Há coisas que nos fariam rir, há anos. Hoje, preocupam-nos. Esta semana, a reitoria da Universidade Federal da Baía, no Brasil, decidiu impor quotas especiais na admissão de novos estudantes nas suas faculdades: quotas para negros, estudantes vindos de sectores sociais desfavorecidos, descendentes de índios e estudantes que procedem das escolas públicas. Para cada um dos itens, a universidade encontra justificações prementes e até razoáveis. Numa sociedade em que os negros são uma percentagem fundamental, é deles também a maior taxa de desemprego e a maior taxa de analfabetismo. A procura de soluções no âmbito da chamada "acção afirmativa" traduz-se pela criação de quotas, medida que já tinha sido testada nos EUA: quotas para negros (ou afro-americanos, como diz a gíria), para mulheres, para orientais ou para hispânicos. Um aluno branco, com média (adaptando os dados à realidade portuguesa) de 17 ou de 18, poderia não ter entrada na universidade - que, ao abrigo da necessidade de cumprir a política de quotas, aceitaria um aluno negro ou hispânico, com média de 10.

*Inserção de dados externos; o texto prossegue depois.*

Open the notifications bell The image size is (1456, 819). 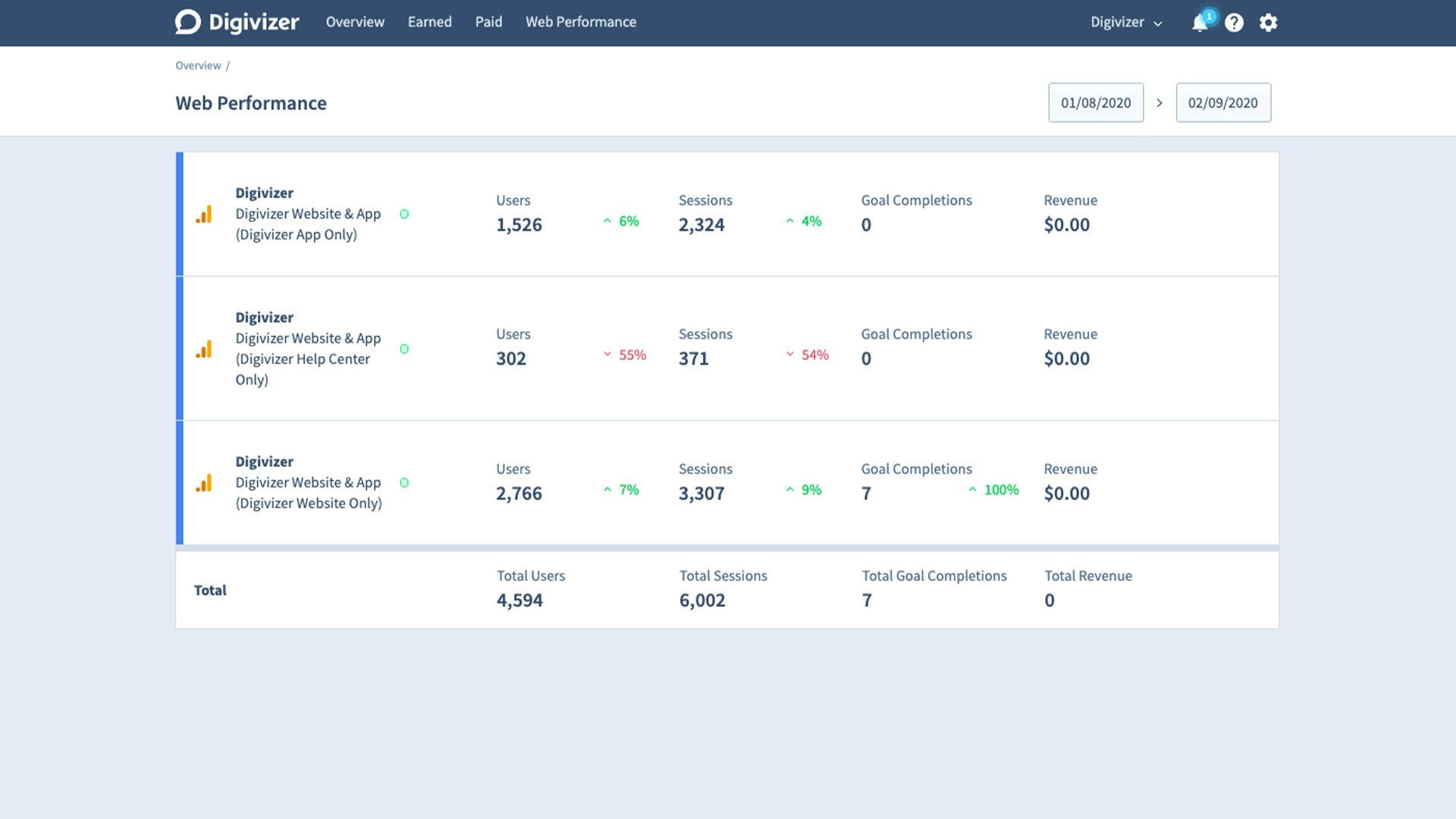pos(1200,23)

Um dos argumentos favoráveis a este tipo de política diz que ela foi responsável pela chegada de algumas vagas de cidadãos destas etnias a empregos e profissões até então apenas reservadas a brancos - e, portanto, contribuiu bastante para o fim da marginalização social e racial, um problema real e indesmentível. A Universidade Federal da Baía seguiu por este caminho. Assim, cerca de 45% das vagas disponíveis no novo ano lectivo estão reservadas para estudantes das escolas públicas, havendo distribuição, por quotas, das restantes vagas. Os resultados serão observáveis daqui a quatro anos: sem dúvida que haverá mais licenciados negros ou de origem índia, mas assistir-se-á, também, a um "nivelamento por baixo" do Ensino, bem como a fuga de muitos alunos da chamada "classe média" para universidades privadas, dado terem sido impedidos de entrar para a pública, ainda que as suas notas fossem altas.

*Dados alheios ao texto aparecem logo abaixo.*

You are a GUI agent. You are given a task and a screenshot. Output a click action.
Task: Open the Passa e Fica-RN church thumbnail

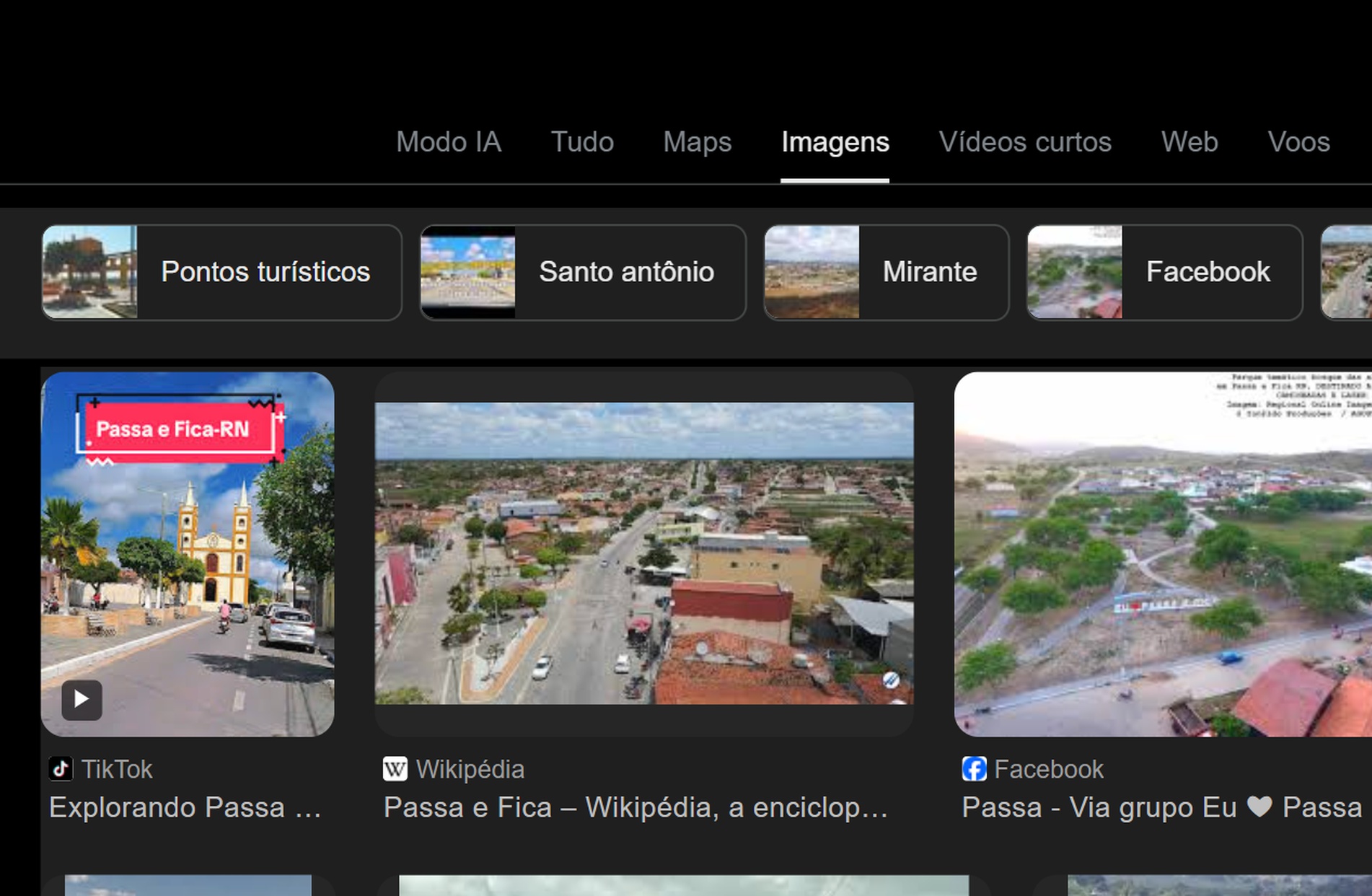(x=188, y=554)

Nem de propósito, a Imprensa de ontem deu conta de um problema semelhante existente em Portugal: os cursos de Medicina têm mulheres a mais. O presidente do Conselho Directivo do Instituto de Ciências Biomédicas Abel Salazar, no Porto, declarou mesmo que terão de ser criadas quotas para homens em Medicina (quanto mais não seja, para urologia e para ortopedia, embora ninguém se tenha preocupado com a quantidade de ginecologistas homens) caso não se altere o modelo de ingresso nesses cursos. Ora, ninguém vê muito bem como se altera "o modelo de ingresso" sem ser através de quotas ou de imposição artificial de qualquer outro mecanismo de selecção. A declaração mais espantosa vem, no entanto, do bastonário da própria Ordem dos Médicos, Germano de Sousa: é que "as estudantes têm mais juízo e estudam mais do que os rapazes" e por isso elas dominam, actualmente, os cursos de Medicina. Ou seja: elas lutaram mais, estudaram mais, trabalharam mais, estão melhor preparadas. Nada de admirar.

É um caso sociológico novo que devia preocupar os responsáveis. Admito facilmente que as declarações do prof. António Sousa Pereira, do Instituto Abel Salazar, pedindo quotas, não configurem alguma forma de machismo. Mas a situação é caricata: tomando as rédeas do seu destino, estudando e preparando-se para a entrada na universidade com nas mesmas condições que os seus colegas rapazes, elas, as raparigas, foram melhores, são melhores. Em Medicina, mas também em muitos outros cursos.

A sociedade quer, no entanto, por razões plausíveis e até aceitáveis, limitar-lhes a sua supremacia, invocando até a maternidade como factor de distúrbio na sua prática profissional. Temos aí um problema, meus senhores. Um problema sério.